En observant les avenues en étoile, Eddie vit les poteaux des haut-parleurs plus en détail. Si certains étaient tombés, la plupart étaient toujours debout, et chacun s’ornait d’une macabre guirlande de cadavres. Par voie de conséquence, la place sur laquelle débouchait « la 5e Avenue » ainsi que les rues qui en rayonnaient étaient confiées à la garde d’une petite armée de morts.
— Qu’est-ce que c’est que ces gens-là ? répéta Eddie.
Il n’attendait pas de réponse, et Susannah ne lui en donna pas… mais elle aurait pu. Elle avait déjà eu auparavant des visions du passé du monde de Roland, mais aucune n’avait jamais été si nette et certaine que celle-là. Toutes ses visions précédentes, comme celle qu’elle avait eue à River Crossing, avaient une qualité obsédante, à l’instar des rêves, mais l’expérience qu’elle vécut alors survint en un flash unique, et ce fut comme si elle voyait la face tordue d’un dangereux maniaque à la lueur aveuglante d’un éclair.
Les haut-parleurs… les corps pendus… la batterie. Elle comprit tout à coup ce qui les reliait aussi clairement qu’elle avait compris que les chariots lourdement chargés qui traversaient jadis River Crossing pour se rendre à Jimtown étaient tirés par des bœufs et non par des mules ou des chevaux.
— Oublie cette racaille, dit-elle d’une voix qui tremblait à peine. C’est le train qui nous intéresse… Quelle route, d’après toi ?
Eddie leva les yeux sur le ciel qui s’obscurcissait et repéra sans mal le Sentier du Rayon parmi les nuages qui filaient. Il baissa ensuite son regard sur le sol, et ne fut guère surpris de constater que l’entrée de la rue correspondant au plus près au Sentier du Rayon était gardée par une grosse tortue de mer en pierre. Sa tête reptilienne pointait hors de la fente de sa carapace de granit ; ses yeux profondément enfoncés semblaient les observer avec curiosité. Eddie la désigna d’un signe de tête et eut un pauvre sourire.
— Tu vois la tortue comme elle est ronde ?
Susannah lui jeta un coup d’œil et acquiesça. Eddie poussa le fauteuil sur la place et s’engagea dans la rue de la Tortue. Les cadavres qui la flanquaient exhalaient une sèche odeur de cannelle qui fit se révulser l’estomac du garçon… non qu’elle fût désagréable, bien au contraire… l’arôme d’épice sucrée qu’un gosse serait ravi de saupoudrer sur ses tartines grillées du matin.
La rue de la Tortue, Dieu merci, était large et la plupart des cadavres accrochés aux poteaux n’étaient guère plus que des momies ; Susannah, cependant, en vit certains relativement récents ; des mouches très affairées rampaient encore sur la peau noircissante de leurs faces gonflées et des asticots sortaient en se tortillant de leurs yeux pourrissants.

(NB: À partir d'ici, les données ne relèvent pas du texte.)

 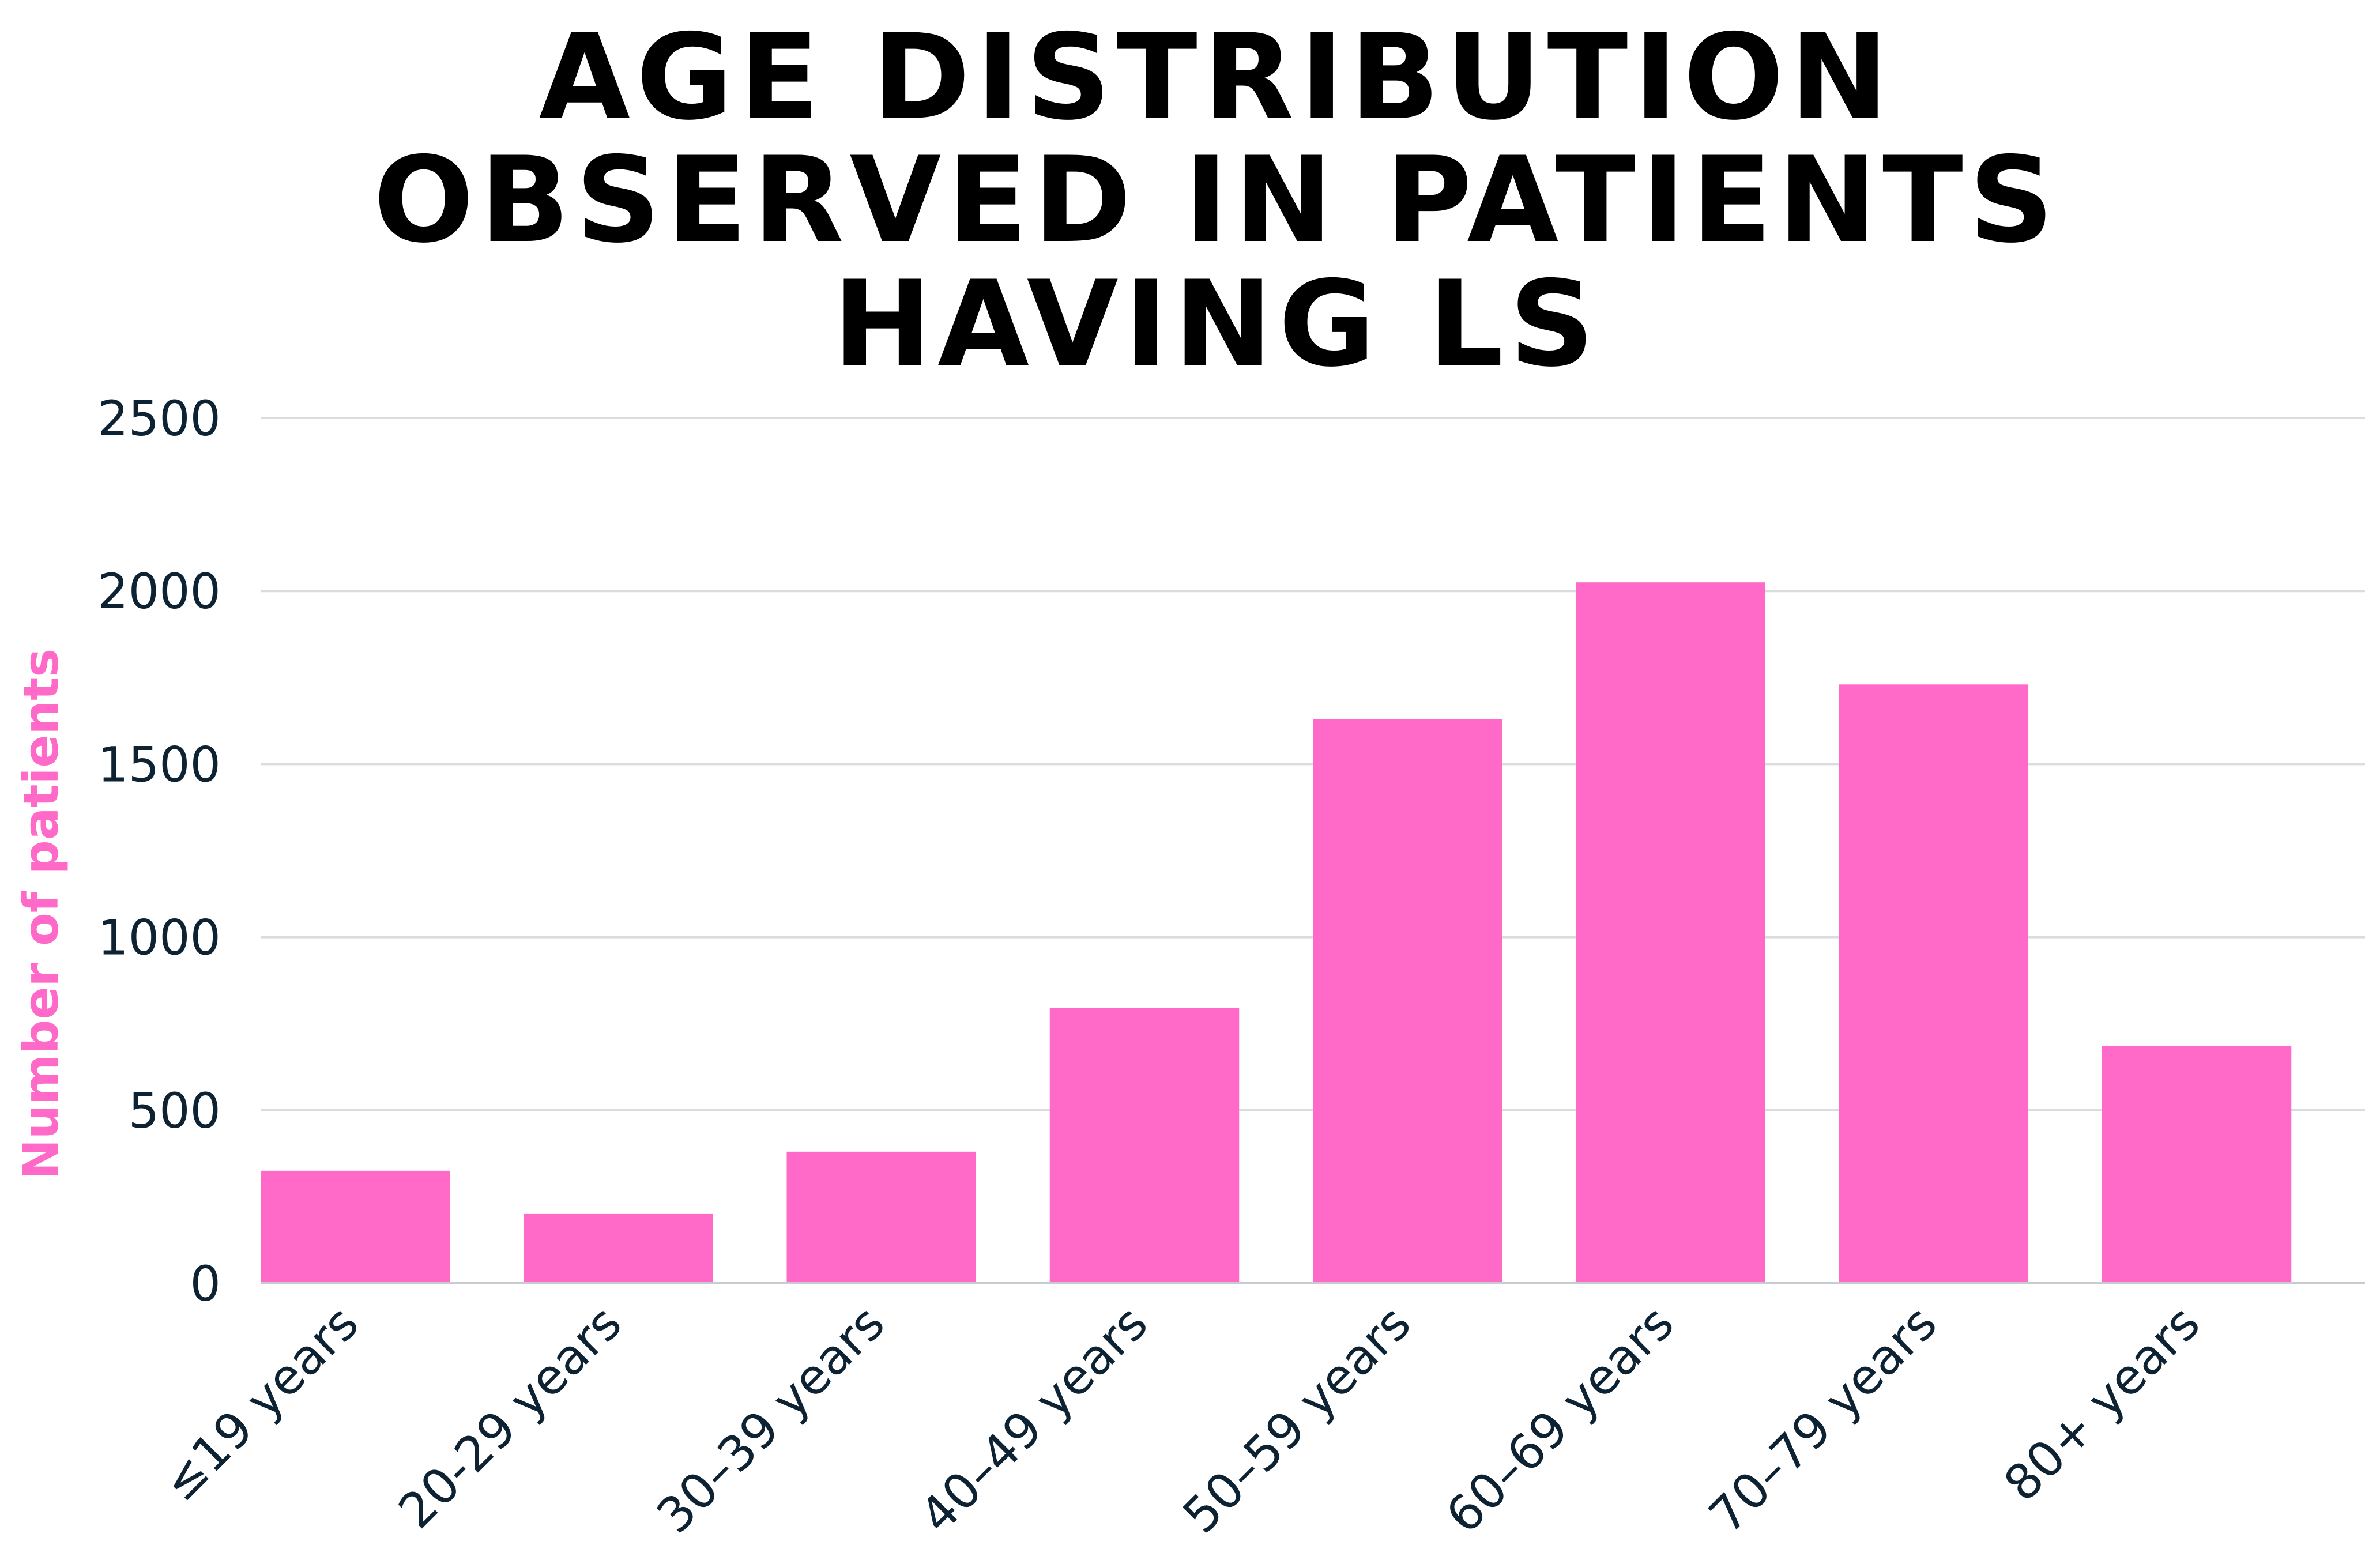 What do you see at coordinates (1034, 1420) in the screenshot?
I see `x-tick-label: 40–49 years` at bounding box center [1034, 1420].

Et, au pied de chaque poteau, s’empilait un petit tas d’os.
— Il doit y en avoir des milliers, dit Eddie. Hommes, femmes et enfants.
— Oui, répondit Susannah d’une voix calme qui parut lointaine et bizarre à ses propres oreilles. Ils ont eu beaucoup de temps à tuer. Et ils l’ont mis à profit pour se massacrer entre eux.

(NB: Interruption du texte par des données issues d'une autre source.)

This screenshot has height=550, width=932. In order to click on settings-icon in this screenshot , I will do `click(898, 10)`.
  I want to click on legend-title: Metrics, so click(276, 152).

— Faites entrer en scène ces satanés elfes pleins de sagesse ! s’écria Eddie.
Le rire qui suivit son exclamation ressembla fort à un sanglot.
Eddie pensa qu’il commençait enfin à comprendre pleinement la signification réelle de cette phrase innocente : Le monde a changé. Et la masse d’ignorance et de mal qu’elle recouvrait.